What I’m doing is separating, with a special emphasis on differences that are hardly there. It may be human (or is it just me?) nature to be preoccupied with discrimination.
Quantitative prediction formulae to predict the skin irritancy of cosmetic ingredients are not accurate. The reason for this was taught to students using the Self Organisation Map (SOM).
If you look closely at the clumped ester compounds, you will see some compounds circled in red, which are skin irritants, and others circled in green, which are not irritants.
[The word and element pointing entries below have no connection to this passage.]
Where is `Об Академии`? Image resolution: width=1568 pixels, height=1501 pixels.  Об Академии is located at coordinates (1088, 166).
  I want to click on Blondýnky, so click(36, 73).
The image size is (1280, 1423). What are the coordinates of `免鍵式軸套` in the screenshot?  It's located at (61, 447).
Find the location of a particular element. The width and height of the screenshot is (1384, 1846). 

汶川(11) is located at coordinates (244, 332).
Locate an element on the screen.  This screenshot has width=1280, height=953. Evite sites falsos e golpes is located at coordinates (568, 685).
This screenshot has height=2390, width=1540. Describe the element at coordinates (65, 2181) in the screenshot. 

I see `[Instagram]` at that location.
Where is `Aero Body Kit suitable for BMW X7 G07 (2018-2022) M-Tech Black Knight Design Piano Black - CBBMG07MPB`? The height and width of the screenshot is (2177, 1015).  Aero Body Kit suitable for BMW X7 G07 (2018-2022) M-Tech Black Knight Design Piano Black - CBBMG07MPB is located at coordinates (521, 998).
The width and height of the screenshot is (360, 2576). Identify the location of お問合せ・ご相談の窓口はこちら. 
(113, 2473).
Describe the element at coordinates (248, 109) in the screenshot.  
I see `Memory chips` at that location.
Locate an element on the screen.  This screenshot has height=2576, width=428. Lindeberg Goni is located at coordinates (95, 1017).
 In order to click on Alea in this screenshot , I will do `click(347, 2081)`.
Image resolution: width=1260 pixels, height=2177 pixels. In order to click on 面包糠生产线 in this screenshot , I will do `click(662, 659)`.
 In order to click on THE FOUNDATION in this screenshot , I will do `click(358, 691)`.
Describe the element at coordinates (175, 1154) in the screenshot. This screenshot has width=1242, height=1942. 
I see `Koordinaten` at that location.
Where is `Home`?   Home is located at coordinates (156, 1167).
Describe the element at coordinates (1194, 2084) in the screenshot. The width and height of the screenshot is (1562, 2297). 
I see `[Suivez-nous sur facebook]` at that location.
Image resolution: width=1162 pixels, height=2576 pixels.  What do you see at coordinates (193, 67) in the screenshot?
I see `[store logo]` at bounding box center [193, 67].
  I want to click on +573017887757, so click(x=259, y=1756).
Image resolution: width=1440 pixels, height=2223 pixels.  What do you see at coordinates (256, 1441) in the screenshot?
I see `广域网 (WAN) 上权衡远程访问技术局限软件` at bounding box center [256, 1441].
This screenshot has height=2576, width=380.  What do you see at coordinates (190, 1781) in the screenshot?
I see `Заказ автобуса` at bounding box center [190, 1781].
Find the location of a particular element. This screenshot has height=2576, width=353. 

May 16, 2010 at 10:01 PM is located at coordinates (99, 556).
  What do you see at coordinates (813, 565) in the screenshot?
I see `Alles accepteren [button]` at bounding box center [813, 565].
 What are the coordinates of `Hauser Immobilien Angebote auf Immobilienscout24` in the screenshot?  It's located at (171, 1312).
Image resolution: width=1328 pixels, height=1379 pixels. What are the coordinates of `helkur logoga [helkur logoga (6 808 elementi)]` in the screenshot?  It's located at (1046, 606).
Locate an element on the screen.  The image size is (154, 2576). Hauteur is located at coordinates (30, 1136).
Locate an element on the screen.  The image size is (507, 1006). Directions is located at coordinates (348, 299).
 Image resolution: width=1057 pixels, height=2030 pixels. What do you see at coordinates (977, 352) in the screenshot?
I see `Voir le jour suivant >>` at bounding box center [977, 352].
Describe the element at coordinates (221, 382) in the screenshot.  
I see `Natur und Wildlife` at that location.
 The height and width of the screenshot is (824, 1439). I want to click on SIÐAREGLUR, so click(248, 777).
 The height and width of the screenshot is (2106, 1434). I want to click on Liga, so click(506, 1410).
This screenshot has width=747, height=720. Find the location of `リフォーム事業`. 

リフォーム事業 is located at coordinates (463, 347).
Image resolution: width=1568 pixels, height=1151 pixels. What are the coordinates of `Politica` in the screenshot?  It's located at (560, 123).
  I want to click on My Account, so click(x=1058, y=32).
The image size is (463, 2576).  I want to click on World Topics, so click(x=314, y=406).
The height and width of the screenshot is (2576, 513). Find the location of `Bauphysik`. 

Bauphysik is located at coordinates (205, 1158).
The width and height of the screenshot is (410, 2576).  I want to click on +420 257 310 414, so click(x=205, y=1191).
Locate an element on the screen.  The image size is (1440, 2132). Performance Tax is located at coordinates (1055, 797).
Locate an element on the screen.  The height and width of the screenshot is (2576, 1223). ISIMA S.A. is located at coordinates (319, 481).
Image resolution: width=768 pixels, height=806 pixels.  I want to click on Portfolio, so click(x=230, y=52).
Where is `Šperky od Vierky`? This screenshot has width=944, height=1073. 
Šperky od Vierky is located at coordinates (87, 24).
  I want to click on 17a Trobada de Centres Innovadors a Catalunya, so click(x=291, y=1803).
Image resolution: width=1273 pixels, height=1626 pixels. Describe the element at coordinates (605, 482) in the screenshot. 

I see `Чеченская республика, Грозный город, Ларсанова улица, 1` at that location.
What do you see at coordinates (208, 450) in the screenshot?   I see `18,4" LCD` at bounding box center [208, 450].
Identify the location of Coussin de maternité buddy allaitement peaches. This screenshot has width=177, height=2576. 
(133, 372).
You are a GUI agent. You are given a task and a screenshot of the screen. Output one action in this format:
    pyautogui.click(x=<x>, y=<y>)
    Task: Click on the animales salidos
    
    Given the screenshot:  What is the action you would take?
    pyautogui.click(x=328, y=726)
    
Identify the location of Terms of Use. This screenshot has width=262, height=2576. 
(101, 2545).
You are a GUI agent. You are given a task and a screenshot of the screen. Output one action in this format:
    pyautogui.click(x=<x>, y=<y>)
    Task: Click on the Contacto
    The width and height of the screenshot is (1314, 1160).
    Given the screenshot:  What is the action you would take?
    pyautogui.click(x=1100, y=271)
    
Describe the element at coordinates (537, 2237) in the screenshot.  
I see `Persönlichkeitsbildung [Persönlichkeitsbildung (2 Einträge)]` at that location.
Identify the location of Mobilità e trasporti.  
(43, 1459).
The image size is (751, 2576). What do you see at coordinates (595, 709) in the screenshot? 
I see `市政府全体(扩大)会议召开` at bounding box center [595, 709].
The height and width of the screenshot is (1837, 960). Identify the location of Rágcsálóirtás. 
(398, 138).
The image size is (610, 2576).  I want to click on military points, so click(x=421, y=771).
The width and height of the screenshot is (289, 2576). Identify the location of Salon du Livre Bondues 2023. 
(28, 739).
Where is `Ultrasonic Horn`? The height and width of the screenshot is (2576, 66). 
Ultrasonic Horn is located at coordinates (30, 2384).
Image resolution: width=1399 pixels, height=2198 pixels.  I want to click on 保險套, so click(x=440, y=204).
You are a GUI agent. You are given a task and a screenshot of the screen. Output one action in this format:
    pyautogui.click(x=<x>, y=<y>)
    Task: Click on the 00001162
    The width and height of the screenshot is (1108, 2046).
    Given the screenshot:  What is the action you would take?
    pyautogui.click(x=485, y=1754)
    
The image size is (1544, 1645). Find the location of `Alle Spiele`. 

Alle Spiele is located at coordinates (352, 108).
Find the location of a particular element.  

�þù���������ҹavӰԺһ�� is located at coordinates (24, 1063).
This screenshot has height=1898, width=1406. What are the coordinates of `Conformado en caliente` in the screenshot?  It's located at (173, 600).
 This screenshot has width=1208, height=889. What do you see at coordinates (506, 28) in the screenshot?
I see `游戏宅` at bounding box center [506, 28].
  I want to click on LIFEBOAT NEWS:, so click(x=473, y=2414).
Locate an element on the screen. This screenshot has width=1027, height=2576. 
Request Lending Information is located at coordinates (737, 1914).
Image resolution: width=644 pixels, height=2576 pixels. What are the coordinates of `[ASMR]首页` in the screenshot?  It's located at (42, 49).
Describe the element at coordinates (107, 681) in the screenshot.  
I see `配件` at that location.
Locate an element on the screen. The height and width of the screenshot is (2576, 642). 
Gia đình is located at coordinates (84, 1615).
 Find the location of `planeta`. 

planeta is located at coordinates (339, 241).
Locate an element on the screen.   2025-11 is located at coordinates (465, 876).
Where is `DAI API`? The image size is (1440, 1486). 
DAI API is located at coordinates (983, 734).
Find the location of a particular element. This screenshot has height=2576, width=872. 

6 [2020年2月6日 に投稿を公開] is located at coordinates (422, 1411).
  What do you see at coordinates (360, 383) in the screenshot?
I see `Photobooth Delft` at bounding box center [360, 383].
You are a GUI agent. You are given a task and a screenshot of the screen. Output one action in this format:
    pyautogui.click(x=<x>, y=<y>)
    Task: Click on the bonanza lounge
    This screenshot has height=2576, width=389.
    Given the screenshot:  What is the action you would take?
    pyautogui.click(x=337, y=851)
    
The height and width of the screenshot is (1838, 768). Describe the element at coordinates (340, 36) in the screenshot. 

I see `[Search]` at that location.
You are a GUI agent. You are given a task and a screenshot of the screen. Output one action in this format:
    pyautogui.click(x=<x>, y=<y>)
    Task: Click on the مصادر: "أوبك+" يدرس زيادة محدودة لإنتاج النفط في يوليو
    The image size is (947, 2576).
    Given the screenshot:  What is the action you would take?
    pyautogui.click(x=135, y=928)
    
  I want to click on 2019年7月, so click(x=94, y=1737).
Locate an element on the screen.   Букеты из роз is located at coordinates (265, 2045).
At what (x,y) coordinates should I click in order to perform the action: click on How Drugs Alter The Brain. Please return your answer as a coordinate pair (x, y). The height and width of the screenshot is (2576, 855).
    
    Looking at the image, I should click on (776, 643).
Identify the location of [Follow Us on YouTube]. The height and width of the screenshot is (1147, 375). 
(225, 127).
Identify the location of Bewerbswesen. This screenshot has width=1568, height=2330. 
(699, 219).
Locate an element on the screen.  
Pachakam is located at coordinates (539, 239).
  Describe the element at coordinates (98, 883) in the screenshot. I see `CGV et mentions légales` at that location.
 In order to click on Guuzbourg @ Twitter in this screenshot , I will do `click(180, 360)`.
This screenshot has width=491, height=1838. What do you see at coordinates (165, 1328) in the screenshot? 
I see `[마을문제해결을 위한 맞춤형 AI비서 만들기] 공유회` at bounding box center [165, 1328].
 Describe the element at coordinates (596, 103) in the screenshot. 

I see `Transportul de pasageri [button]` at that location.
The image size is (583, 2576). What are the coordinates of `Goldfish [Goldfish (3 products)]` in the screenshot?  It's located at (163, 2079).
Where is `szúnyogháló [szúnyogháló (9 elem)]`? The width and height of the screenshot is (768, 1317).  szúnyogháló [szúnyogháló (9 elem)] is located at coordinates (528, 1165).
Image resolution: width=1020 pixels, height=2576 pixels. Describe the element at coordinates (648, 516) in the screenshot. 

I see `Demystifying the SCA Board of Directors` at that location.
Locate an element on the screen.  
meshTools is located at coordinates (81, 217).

The same methyl ester can be irritating only if the length of the carboxylic acid is increased.
But with isopropyl esters, on the other hand, if the carboxylic acid is smaller, it becomes irritating.
Differences that can rationally explain this difference have to be found and separated.
That’s because if you deep learn, the neural network will find some minor differences and discriminate. It would be a black box inside.
But it’s not always the molecules that are responsible.
In other countries, when it became illegal to discriminate on the basis of skin colour or gender, they started discriminating on the basis of fatness or smoking. Skin colour and gender cannot be changed, but being fat is up to the individual’s own efforts, and smoking is up to the strength of will, so it is his/her responsibility.
If you discriminate against the skin as being foreign because it is not the responsibility of the molecule itself, but because it is not very common in nature and humans have not had the chance to come into contact with it in the first place, then it cannot fit in with any molecular descriptor you bring.
I will, at best, enjoy discriminating between molecules, materials, ingredients and medicines.